Dear Dr. Date,
I’ve just started getting serious with my casual hookup, and I’m starting to realize I don’t know that much about him. For example, the other day … he tinkled on me in the shower. When I freaked out, he started laughing and said it was a joke. How do I know he was just messing around (still, ew) and that he isn’t into peeing on chicks?
—Tinkle Tinkle Little Star
You know what they say, Tink: grains of truth in every jest. He may very well be into peeing on girls. Your safest recourse in this case is to do something equally weird and play the “just kidding” card — how he responds will let you know if he’s really a jester or just a urine-obsessed joke.
Dear Dr. Date,
I was with a guy since high school until we broke up last week. The spark was just gone. We’re both growing up and realizing that our high school lovin’ doesn’t work in the whole wide world of college handys, hookups and hangovers.
Anyway, we broke up and were on pretty good terms until I saw him at a bar with another girl. His girlfriend. Three weeks after our five-year relationship ended. How? How does that happen? Does that mean our five years meant nothing to him? I totally get rebound hookups, but being exclusive with someone else is a whole other thing. How do I get over this? I thought I already was over him, but now I’m wondering if I am and if he was ever into me in the first place …
A man doesn’t date a woman for five years if he’s not into her. Marnie, he loved you.
One of the hardest things about breaking up is maintaining respect for your former relationship — it’s easy to say things like, “Yo, eff that guy” and, “What a mistake” and, “I hate myself for letting that happen.” The thing to remember is that our relationships contribute to making us who we are, for better or for worse.
By getting with another girl, he isn’t necessarily disrespecting the memory of your relationship, which is what you care about, right? I’m sure if someone impartial asked him about you today, he might have a few negative things to say, but if they checked back with him in two years or so, he’d be brimming with sweet anecdotes about his lovely high school girlfriend.
Your five years meant a lot to him — five years is a long time. Five years doing anything means a lot.
You are over him. Don’t let yourself not be over him just because you’re feeling insecure about how he feels about your relationship.
Girl, be steadfast in your over-him-ness. He’s got a new girlfriend. Who knows why? He might be doing this just to make you jealous, and you’re falling right into that trap. Think about what would happen if you made a stink about this — worst case, you have to get back together; best case, he hates you.
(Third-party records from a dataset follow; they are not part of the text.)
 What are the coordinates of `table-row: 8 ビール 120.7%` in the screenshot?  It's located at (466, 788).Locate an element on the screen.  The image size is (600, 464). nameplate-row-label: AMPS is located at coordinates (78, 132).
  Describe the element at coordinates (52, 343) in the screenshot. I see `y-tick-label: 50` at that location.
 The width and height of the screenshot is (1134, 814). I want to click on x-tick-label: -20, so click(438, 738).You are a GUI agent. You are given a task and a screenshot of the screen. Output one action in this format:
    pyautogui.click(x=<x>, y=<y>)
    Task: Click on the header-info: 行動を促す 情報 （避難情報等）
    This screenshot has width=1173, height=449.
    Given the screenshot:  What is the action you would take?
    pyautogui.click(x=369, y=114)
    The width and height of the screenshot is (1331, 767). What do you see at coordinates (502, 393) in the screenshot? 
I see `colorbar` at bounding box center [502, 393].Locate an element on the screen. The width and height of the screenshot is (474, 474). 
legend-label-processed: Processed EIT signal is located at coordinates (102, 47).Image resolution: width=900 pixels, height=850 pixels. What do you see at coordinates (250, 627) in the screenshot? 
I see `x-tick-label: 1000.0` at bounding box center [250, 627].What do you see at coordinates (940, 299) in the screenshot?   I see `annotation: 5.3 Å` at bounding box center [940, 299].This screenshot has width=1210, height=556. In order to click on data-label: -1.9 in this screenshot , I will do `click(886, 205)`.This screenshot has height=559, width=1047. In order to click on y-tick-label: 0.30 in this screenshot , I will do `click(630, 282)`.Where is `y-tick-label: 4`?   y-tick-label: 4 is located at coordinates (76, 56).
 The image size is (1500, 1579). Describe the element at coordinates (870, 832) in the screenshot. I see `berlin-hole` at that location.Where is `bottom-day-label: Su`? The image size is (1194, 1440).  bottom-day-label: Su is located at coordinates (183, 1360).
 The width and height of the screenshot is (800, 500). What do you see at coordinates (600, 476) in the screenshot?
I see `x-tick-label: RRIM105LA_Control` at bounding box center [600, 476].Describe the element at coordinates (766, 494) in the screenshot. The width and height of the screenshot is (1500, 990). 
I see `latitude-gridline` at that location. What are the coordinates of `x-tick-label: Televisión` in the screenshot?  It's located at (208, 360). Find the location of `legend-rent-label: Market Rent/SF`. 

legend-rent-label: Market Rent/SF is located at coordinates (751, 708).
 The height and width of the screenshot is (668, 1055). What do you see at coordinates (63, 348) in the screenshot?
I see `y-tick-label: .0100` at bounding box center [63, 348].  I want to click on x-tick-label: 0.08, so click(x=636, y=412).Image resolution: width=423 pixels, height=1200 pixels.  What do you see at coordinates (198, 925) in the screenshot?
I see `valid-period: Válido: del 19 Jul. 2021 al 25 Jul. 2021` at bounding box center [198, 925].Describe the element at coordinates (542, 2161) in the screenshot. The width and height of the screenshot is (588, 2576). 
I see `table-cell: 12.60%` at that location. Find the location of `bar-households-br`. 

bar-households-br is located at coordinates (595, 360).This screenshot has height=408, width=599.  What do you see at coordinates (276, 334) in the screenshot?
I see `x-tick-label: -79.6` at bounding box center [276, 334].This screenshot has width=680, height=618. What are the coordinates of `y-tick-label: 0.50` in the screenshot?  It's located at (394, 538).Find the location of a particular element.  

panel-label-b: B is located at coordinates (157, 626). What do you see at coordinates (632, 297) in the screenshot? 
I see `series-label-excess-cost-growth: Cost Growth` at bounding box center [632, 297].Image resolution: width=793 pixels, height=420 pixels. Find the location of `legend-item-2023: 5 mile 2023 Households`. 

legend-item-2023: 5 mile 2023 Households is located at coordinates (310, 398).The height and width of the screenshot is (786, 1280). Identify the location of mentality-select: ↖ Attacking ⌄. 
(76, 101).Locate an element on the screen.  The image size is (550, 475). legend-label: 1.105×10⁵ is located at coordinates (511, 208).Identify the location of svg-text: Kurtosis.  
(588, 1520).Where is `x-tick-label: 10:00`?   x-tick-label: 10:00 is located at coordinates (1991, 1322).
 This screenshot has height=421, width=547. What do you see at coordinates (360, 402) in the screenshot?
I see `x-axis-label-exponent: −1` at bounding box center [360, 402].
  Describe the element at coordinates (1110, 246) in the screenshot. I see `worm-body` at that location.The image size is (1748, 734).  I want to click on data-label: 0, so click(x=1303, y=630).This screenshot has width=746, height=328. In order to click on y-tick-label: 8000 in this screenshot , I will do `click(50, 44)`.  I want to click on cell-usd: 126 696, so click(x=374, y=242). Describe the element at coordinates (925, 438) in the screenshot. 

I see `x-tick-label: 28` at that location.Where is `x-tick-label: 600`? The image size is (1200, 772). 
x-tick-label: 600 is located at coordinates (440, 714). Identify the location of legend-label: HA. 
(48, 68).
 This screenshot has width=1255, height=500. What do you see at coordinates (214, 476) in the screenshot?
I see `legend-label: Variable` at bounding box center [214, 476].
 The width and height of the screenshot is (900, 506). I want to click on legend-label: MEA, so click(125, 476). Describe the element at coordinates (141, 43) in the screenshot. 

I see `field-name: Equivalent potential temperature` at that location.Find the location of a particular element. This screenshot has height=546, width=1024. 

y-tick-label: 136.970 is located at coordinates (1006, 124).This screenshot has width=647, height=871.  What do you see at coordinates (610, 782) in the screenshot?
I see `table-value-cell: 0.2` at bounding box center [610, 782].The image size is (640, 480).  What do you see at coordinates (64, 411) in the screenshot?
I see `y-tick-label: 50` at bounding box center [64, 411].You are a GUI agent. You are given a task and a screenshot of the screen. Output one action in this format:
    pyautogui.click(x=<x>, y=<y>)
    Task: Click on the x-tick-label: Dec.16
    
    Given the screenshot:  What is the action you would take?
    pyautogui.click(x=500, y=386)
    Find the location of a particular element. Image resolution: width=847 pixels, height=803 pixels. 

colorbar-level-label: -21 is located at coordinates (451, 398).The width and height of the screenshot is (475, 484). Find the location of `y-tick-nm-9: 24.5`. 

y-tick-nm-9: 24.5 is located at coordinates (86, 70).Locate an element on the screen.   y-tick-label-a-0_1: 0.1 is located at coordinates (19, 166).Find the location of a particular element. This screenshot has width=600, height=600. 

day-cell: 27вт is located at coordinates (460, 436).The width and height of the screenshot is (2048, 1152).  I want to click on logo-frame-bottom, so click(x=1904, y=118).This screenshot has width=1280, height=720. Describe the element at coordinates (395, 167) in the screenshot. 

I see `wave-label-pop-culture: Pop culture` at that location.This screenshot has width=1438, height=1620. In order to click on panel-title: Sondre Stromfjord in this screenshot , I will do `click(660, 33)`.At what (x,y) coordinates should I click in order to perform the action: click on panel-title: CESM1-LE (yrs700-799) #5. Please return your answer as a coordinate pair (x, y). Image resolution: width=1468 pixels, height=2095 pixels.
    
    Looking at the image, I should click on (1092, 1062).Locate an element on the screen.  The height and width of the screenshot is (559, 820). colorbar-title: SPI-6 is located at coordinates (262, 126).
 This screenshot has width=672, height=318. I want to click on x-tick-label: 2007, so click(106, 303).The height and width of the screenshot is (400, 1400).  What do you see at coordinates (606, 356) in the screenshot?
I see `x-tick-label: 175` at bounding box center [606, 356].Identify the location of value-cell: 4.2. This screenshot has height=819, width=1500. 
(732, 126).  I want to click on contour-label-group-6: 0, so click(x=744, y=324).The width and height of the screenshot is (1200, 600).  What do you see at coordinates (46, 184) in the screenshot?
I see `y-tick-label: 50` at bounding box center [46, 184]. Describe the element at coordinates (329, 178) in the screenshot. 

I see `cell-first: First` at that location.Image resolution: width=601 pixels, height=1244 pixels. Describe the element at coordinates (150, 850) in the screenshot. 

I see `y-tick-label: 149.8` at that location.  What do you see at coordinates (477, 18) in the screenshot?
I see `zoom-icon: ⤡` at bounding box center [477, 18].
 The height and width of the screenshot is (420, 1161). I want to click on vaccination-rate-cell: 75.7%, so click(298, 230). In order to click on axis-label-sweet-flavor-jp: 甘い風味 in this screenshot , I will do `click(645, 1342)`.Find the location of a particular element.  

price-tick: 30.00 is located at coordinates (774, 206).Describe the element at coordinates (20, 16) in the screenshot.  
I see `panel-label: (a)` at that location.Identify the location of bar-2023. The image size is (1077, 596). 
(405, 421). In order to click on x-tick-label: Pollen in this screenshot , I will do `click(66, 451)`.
Move on, Marnie girl. Go eat a cupcake with Hannah or something.
Dear Dr. Date,
I met a guy at Pride this weekend. I have his contact info and got the sense that he was into me too. But looking back on it, I’m nervous about whether the spark was real, or whether it was more fueled by the glitter, booze and Kelly Rowland. I can’t get a read on him from his texts but don’t want to make a big deal about it because it’s so soon. How can I tell if this guy can be my Soldier, or if I should just stay an Independent Man?
How about you meet up with him in person? Everyone has a different texting style, so it’s hard to read what people mean. But when there’s a face in front of you, you’ll be able to pick up on little hints real quick. You may even discover if he shares your taste in music, and you guys can sit around listening to Destiny’s Child all day. Sounds perfect.